お主が処分してしまったのは残念だが……いたしかたあるまい」
「……」ロックは黙っていた。何を言えばいいかわからなかったからである。
それに気づいたユーナが、
「そうよトリッガ−。気にする事ないわよ」
「…そう、ですよね。僕が言うものなんですけど過ぎてしまった事ですし…」
そう言うもののロックにはあまり元気がなかった。
「でもセラちゃんもずいぶん大人しくなったわね〜
『マスターの遺伝子コード』が無いってわかったら絶対怒ると思ってたのに」
「なんだとユーナ?私は怒らなければならなかったのか?」
ユーナの言葉に対し、あきらかに怒っているセラ。
「冗談よ冗談。セラちゃんそんなにおこんないで〜」
そう言いながらユーナはロックに片目でウインクした。
それに気付いたロックは内心ユーナに感謝した。
するとトロンの声がスピーカーから流れてきた。
「ロック! また『古き神々』が目覚めたわ。
疲れているでしょうけど行ってきて!」
「……」3人は一瞬黙った。
「大変だな、トリッガーよ」
「トリッガーかわいそ〜」
ロックの沈黙の中セラとユーナが言った。
「……はい。それじゃあまた行ってきます。」
ロックはとてもだるそうに言った。
(当たり前と言えば当たり前だが)
「(なんで僕ってこう女の人のしりに敷かれるんだろう。
それにみんなは本当に僕の帰りを待ってくれているのだろうか。
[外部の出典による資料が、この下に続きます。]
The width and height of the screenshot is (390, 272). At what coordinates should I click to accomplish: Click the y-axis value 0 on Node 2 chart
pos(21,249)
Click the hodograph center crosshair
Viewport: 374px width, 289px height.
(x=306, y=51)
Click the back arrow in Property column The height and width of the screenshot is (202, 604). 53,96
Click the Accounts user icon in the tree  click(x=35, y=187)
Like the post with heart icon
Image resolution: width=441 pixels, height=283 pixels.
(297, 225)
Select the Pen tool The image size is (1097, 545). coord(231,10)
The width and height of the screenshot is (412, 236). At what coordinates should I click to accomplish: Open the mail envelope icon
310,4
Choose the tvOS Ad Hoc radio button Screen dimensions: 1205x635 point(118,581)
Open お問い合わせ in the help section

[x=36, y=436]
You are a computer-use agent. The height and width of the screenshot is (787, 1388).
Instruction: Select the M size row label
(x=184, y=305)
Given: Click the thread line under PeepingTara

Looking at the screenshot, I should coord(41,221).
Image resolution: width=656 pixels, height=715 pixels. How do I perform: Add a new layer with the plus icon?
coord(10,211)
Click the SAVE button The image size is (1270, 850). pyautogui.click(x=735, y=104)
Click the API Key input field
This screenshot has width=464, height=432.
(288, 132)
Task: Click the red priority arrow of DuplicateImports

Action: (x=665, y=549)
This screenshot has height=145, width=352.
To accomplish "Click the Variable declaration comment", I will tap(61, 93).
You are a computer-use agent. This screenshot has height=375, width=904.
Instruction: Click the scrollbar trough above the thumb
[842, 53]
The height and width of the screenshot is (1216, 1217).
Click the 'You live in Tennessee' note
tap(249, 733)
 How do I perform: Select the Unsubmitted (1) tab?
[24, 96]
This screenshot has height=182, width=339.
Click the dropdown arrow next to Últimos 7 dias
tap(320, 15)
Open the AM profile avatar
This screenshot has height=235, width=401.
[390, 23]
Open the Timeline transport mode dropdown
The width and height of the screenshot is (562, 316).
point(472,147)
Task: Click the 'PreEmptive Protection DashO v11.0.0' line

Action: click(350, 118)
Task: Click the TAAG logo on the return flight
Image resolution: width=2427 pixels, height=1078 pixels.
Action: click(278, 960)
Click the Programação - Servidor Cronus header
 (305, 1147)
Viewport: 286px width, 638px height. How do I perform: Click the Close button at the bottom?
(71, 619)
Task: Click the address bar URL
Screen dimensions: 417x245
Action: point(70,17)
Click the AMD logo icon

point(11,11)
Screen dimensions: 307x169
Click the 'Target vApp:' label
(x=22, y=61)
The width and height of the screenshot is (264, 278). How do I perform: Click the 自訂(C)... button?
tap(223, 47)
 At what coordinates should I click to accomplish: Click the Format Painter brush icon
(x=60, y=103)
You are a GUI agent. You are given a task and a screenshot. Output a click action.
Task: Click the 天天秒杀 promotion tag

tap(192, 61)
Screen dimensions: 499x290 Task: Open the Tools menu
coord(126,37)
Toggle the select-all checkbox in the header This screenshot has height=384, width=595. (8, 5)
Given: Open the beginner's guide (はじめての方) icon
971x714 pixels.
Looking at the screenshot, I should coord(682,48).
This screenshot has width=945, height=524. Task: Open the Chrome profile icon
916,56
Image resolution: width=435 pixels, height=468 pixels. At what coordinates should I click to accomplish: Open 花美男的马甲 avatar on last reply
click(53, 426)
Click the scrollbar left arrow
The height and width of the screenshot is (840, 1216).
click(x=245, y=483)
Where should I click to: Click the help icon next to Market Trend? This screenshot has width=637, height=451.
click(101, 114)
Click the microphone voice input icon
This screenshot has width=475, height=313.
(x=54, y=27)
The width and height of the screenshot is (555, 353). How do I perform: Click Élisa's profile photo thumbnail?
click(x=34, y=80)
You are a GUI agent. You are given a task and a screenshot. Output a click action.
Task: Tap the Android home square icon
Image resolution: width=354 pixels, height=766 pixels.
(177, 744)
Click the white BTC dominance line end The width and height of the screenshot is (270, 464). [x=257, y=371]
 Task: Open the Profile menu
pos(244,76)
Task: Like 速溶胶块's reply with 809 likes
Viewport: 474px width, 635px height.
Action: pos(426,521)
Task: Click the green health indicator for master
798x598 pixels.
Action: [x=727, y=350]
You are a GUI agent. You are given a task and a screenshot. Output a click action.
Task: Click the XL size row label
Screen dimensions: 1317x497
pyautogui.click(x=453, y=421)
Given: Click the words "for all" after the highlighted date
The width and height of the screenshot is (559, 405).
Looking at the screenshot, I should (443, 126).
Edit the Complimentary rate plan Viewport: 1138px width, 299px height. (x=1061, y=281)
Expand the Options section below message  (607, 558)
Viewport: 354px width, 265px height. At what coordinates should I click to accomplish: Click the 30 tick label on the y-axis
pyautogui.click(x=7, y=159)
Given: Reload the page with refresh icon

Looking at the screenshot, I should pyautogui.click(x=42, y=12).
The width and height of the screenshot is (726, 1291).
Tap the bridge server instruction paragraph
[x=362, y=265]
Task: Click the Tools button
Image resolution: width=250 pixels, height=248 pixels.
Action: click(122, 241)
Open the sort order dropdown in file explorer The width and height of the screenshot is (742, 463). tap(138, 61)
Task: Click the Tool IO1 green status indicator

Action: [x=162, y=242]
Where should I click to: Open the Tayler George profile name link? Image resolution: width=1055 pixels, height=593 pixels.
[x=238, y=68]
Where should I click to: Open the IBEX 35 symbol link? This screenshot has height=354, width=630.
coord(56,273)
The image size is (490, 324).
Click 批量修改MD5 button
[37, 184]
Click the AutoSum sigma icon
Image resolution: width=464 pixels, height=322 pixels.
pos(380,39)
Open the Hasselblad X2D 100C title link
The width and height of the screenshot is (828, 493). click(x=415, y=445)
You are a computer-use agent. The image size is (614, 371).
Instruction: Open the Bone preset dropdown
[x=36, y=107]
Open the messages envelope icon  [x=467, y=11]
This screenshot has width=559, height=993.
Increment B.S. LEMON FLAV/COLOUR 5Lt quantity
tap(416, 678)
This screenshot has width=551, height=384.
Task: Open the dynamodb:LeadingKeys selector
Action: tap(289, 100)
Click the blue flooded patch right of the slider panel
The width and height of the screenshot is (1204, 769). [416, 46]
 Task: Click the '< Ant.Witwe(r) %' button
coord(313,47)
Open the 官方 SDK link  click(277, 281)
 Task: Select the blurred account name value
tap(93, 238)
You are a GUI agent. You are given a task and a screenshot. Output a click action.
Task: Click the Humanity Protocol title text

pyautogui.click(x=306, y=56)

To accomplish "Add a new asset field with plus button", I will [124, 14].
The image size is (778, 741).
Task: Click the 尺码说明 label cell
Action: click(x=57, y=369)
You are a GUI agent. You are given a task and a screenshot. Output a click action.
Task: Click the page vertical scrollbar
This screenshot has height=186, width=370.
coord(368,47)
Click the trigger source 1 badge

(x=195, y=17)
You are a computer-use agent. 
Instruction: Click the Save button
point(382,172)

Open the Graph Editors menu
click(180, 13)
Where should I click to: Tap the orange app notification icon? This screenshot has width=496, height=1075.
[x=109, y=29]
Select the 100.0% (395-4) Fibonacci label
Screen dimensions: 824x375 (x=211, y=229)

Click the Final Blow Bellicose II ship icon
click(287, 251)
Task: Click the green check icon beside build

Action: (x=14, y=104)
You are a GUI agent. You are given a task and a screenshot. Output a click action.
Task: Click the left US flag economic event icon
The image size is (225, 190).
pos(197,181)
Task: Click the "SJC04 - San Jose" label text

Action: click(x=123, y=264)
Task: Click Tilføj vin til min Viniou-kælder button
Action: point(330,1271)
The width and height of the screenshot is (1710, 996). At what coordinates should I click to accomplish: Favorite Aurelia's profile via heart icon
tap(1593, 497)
……あっ!
そういえば遺跡で手に入れたこの本の事、言うの忘れてた。まあいいか。
そんなに急ぐものじゃないと思うし……)」
そう思いながらロックはディグアウトの準備を始めた。
それが第2の試練とは知らずに…


−エピローグ−

ランムはカプセルに戻ってからトリッガー、つまりロックの事を考えていた。
「何故私は試練が終わったあとあいつに話し掛けなかったのだ!?
やはり自分の事を忘れられていたからか? 何故だ! 何故……!」
ランムはわかるはずのない疑問を考えていた。

……やがてランムは祈り始めた。トリッガーの無事と幸せとを…。
ヒトとして、機械として、試練官として。
…そして……『かつての友」として…。

ランムは覚める事のない眠りについた。
友に忘れ去られた事の哀しみと、立体映像でない『本物』の友の顔を見れた事の
嬉しさとを噛み締めながら……。

一つ例外があるとすればトリッガーの…『友』の身に何かがあった時だろう。
その時は目覚め、必ずあいつのところに行くだろう。
『試練官』という敵としてではなく、『友』という味方として…。
そうなる事がないようにと願いつつ……。

………ランムのほほを………つたうものがあった。